Is Snakemake params function evaluated before input file existence?

Question

Consider this snakefile:

def rdf(fn):
    f = open(fn, "rt")
    t = f.readlines()
    f.close()
    return t

rule a:
    output: "test.txt"
    input: "test.dat"
    params: X=lambda wildcards, input, output, threads, resources: rdf(input[0])
    message: "X is {params.X}"
    shell: "cp {input} {output}"

rule b:
    output: "test.dat"
    shell: "echo 'hello world' >{output}"

When run and neither test.txt nor test.dat exists, it gives this error:

InputFunctionException in line 7 of /Users/tedtoal/Documents/BioinformaticsConsulting/Mars/Cacao/Pipeline/SnakeMake/t2:
FileNotFoundError: [Errno 2] No such file or directory: 'test.dat'

However, if test.dat exists, it runs fine.
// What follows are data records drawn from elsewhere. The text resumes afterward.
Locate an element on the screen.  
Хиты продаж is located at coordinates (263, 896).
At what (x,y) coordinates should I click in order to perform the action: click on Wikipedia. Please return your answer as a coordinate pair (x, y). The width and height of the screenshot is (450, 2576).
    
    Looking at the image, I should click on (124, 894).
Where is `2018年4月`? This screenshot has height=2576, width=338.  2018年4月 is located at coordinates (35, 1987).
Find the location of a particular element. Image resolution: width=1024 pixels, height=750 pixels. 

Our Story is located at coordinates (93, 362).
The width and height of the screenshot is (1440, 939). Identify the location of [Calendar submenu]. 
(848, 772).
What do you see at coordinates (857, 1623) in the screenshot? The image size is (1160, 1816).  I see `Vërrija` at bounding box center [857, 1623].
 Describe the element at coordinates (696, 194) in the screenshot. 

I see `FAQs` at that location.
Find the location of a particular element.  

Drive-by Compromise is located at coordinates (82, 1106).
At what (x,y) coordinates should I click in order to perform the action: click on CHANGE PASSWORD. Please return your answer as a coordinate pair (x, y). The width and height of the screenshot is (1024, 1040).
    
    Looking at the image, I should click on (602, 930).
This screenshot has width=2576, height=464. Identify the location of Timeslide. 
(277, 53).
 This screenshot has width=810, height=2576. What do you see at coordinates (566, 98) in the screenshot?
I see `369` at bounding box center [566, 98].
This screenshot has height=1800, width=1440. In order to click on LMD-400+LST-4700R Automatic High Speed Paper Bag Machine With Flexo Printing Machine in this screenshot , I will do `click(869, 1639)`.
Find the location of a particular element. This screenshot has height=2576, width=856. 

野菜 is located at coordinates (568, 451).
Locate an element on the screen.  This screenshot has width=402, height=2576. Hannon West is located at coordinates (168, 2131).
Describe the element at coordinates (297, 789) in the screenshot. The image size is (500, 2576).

Why?

I would have expected params not be be evaluated until snakemake was ready to run rule 'a'. Instead, it must call the params function rdf() above during DAG phase prior to running rule 'a'. And yet the following works, even when test.dat does not exist initially:

import os

def rdf(fn):
    if not os.path.exists(fn): return ""
    f = open(fn, "rt")
    t = f.readlines()
    f.close()
    return t

rule a:
    output: "test.txt"
    input: "test.dat"
    params: X=lambda wildcards, input, output, threads, resources: rdf(input[0])
    message: "X is {params.X}"
    shell: "cp {input} {output}"

rule b:
    output: "test.dat"
    shell: "echo 'hello world' >{output}"

This implies that the params are evaluated twice, once during DAG phase and once during rule execution phase. Why?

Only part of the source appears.